Bild: Christoph Börries / AUTO BILD
Das nicht mehr ganz taufrische Chassis liefert beim Fahren dennoch solide Resultate. Nur wer allein reist, wird von der mitunter etwas steifbeinigen Federung auch mal durchgeschüttelt. Hier machen sich die optionalen 17-Zoll-Räder (650 Euro im Paket) des Testwagens negativ bemerkbar. Grundsätzlich meistert der Tipo Kombi aber auch schlecht gepflegte Nebenstrecken mit Anstand. Die Antriebseinheit gibt sich brav und unauffällig. Der durchzugsstarke Turbomotor meistert den Alltag, ohne anzuecken. Allerdings wird der 1.4er schnell brummig und erweist sich mit 7,9 Liter Testverbrauch sowie über 11 Liter Autobahnverbrauch als durstig. Immerhin arbeiten die Bremsen erfreulich standfest und zeigen auch mit heißen Scheiben kein Fading. Italienische Leidenschaft kommt im Tipo dennoch nicht auf. Dazu müsste die Schaltbarkeit der Sechsgangbox präziser sein, die leichtgängige Servolenkung mehr Rückmeldung bieten.

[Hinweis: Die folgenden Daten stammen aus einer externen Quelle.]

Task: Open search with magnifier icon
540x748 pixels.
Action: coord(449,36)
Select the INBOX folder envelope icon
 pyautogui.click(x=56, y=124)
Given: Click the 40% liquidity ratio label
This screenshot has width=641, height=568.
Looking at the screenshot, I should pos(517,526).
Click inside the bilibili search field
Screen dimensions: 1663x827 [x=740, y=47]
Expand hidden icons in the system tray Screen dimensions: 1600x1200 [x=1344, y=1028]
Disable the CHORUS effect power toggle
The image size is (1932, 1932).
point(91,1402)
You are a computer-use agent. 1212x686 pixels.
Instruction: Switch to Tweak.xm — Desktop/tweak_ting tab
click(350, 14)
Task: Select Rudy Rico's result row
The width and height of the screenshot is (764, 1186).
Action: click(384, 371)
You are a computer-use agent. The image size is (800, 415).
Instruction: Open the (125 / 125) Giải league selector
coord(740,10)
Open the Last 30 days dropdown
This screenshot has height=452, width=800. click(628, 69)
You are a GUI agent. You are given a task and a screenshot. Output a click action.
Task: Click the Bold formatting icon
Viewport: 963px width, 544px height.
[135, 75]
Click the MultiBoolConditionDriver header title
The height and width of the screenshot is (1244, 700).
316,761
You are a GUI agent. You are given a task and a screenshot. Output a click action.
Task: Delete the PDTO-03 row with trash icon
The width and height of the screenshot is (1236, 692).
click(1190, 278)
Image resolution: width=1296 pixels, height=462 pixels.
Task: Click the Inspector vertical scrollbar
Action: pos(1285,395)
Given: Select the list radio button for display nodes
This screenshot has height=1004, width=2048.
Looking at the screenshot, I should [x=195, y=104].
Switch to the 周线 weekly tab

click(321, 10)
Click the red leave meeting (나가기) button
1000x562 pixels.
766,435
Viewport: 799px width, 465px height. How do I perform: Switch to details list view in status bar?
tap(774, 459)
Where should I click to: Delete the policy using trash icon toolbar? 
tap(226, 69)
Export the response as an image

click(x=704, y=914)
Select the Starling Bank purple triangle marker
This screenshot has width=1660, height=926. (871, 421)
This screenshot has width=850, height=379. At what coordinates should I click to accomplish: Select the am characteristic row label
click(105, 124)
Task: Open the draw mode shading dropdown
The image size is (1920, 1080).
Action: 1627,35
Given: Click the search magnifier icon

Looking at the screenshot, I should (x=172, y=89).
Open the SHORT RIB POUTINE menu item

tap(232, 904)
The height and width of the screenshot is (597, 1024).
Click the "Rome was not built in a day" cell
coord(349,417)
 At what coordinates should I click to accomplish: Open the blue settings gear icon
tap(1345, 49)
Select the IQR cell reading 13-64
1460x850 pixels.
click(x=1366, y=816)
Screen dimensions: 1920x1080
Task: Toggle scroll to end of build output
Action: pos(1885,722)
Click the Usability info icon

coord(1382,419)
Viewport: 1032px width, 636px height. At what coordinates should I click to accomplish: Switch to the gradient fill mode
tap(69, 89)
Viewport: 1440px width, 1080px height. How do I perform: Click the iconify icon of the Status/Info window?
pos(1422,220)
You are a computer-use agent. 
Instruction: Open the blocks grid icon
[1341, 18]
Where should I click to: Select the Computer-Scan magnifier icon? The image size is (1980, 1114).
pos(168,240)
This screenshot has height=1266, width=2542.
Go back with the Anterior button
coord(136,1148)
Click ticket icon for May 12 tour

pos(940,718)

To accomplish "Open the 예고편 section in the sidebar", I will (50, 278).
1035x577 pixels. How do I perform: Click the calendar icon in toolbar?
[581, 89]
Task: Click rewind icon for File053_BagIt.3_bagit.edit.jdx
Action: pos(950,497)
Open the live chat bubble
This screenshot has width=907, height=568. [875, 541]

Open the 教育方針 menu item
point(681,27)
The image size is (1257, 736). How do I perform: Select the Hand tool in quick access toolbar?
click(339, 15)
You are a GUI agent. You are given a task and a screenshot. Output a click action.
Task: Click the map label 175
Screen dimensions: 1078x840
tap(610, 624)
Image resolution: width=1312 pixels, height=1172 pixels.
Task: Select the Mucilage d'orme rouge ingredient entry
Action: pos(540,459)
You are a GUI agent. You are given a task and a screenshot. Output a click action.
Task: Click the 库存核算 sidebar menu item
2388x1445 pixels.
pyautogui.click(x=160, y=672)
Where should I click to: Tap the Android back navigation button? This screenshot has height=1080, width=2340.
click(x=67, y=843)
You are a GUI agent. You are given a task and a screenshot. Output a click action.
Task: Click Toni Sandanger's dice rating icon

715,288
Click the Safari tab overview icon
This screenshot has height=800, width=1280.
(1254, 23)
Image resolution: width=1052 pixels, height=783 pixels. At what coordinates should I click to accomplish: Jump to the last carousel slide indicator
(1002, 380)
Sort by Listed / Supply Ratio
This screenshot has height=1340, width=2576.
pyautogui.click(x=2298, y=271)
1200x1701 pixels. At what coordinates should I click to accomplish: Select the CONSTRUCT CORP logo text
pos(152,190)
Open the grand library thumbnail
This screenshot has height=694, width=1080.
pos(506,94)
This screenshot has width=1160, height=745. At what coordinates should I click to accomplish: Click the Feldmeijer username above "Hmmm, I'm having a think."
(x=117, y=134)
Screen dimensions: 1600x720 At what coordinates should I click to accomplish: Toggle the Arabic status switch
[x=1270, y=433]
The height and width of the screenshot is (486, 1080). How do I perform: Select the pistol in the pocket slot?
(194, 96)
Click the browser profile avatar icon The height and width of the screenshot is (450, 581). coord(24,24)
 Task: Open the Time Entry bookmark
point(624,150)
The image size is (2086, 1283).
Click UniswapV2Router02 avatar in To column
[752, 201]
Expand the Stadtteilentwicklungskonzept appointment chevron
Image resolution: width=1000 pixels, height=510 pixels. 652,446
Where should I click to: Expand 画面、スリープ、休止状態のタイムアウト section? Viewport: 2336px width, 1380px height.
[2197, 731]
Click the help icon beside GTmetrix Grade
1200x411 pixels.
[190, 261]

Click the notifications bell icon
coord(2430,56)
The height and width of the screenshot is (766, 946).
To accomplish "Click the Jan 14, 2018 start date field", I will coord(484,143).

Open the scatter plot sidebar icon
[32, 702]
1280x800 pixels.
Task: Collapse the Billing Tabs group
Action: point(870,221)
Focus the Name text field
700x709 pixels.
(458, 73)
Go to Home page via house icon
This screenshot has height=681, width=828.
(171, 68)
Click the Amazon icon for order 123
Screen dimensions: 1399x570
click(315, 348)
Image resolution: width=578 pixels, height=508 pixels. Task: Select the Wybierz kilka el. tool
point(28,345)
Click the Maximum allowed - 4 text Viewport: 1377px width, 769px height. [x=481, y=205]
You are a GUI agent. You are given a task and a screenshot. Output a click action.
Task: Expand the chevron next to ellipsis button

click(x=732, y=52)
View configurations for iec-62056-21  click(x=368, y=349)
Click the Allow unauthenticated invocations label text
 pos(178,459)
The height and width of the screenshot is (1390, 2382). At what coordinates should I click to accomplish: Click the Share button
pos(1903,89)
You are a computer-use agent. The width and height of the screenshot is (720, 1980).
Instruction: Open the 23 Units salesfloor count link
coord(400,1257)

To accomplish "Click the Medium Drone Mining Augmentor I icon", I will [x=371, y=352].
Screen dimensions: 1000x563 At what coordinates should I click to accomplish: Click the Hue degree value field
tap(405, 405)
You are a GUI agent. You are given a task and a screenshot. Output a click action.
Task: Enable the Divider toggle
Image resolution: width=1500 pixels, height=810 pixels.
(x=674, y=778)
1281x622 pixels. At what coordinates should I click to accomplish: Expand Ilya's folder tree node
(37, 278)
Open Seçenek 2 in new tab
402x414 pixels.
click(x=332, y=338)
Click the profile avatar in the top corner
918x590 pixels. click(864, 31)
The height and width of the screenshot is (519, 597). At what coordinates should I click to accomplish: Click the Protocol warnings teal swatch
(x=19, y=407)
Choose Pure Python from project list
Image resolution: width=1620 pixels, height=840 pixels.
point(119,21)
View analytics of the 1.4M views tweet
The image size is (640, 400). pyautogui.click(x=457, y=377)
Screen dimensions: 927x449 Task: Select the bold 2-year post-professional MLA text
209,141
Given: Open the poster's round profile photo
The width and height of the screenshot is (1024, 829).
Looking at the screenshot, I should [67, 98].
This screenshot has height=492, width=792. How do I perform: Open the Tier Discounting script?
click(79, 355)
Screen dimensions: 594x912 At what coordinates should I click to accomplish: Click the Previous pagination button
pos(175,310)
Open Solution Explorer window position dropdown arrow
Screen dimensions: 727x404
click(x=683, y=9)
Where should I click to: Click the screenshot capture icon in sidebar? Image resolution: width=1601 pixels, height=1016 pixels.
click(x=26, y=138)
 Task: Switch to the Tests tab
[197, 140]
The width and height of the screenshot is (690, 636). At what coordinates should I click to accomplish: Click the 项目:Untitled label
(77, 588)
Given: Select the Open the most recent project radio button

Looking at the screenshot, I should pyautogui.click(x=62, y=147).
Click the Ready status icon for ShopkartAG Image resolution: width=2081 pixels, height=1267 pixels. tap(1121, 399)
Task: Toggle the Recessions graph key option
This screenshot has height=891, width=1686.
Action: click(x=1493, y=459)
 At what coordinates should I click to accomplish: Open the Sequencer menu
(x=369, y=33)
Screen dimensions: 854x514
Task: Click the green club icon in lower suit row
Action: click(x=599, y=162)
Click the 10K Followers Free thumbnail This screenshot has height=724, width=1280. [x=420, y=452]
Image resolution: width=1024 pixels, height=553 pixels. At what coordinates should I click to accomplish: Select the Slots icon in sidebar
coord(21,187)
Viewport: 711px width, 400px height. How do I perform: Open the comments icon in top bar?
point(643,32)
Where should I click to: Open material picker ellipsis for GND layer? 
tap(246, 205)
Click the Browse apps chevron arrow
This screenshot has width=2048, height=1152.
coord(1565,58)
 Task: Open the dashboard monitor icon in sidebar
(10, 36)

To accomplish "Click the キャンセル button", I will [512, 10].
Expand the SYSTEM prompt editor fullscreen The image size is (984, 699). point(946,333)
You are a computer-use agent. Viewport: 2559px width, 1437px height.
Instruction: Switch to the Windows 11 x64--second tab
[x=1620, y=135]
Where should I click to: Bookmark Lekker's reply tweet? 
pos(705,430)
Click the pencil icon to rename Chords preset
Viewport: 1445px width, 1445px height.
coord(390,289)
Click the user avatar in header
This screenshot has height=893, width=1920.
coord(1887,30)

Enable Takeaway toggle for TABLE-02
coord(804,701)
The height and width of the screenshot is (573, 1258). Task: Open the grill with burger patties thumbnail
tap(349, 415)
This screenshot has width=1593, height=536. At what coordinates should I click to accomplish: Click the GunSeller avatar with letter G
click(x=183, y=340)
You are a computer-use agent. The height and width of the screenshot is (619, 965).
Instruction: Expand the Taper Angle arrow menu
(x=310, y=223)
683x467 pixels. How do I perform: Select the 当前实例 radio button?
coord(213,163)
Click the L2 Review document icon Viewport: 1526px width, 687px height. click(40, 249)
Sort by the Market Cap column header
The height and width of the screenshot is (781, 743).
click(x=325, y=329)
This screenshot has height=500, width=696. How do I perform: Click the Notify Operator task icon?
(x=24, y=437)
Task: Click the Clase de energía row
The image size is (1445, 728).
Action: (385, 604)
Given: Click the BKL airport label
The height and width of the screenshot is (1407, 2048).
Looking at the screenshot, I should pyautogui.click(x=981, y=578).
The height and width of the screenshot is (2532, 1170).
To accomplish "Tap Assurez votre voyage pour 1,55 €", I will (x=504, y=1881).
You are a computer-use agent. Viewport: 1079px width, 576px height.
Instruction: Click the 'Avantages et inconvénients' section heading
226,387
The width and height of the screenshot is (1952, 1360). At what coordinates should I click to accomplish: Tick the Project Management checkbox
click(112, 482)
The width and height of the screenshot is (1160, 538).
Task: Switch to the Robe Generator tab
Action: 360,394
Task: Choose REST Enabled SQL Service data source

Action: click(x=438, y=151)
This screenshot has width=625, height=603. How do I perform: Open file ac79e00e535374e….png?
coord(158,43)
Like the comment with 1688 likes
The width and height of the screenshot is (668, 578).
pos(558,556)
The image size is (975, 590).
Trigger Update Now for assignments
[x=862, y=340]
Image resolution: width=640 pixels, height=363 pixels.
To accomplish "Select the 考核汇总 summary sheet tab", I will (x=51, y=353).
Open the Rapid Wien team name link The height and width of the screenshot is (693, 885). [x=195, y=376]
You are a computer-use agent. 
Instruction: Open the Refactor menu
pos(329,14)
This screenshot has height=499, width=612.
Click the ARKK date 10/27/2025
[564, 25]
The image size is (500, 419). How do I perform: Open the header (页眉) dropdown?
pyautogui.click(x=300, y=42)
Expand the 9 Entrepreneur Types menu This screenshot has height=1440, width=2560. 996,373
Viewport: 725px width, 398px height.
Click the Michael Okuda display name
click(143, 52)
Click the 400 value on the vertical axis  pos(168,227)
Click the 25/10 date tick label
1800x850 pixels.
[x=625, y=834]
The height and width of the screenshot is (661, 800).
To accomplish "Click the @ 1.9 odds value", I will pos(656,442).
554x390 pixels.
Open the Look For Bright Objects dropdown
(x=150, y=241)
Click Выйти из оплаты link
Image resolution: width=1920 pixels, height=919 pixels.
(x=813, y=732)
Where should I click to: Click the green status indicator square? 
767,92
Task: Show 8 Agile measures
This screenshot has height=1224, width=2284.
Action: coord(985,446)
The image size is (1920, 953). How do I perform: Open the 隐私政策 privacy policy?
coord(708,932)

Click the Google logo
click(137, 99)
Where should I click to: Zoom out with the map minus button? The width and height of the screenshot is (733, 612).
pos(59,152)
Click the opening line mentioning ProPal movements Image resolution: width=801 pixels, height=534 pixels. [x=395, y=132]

Für unbeschwertes Reisen sorgen City-Stop und Abstandsregeltempomat (500 Euro extra), der 7-Zoll-Schirm ist bei der empfehlenswerten Top-Ausstattung Lounge (1000 Euro) serienmäßig. Wer darüber auch navigieren will, muss zusätzlich 990 Euro für das Lounge-Tech-Paket ausgeben. Angesichts des günstigen Grundpreises sollte das drin sein.

Fazit

Sicher, den Tipo kauft man eher mit dem Kopf als mit dem Herzen. Und das ist auch gut so. Statt Lifestyle bietet der Tipo einen reellen Gegenwert fürs Geld. Ein einfaches Auto, im positiven Sinn – der hat Fiat gefehlt.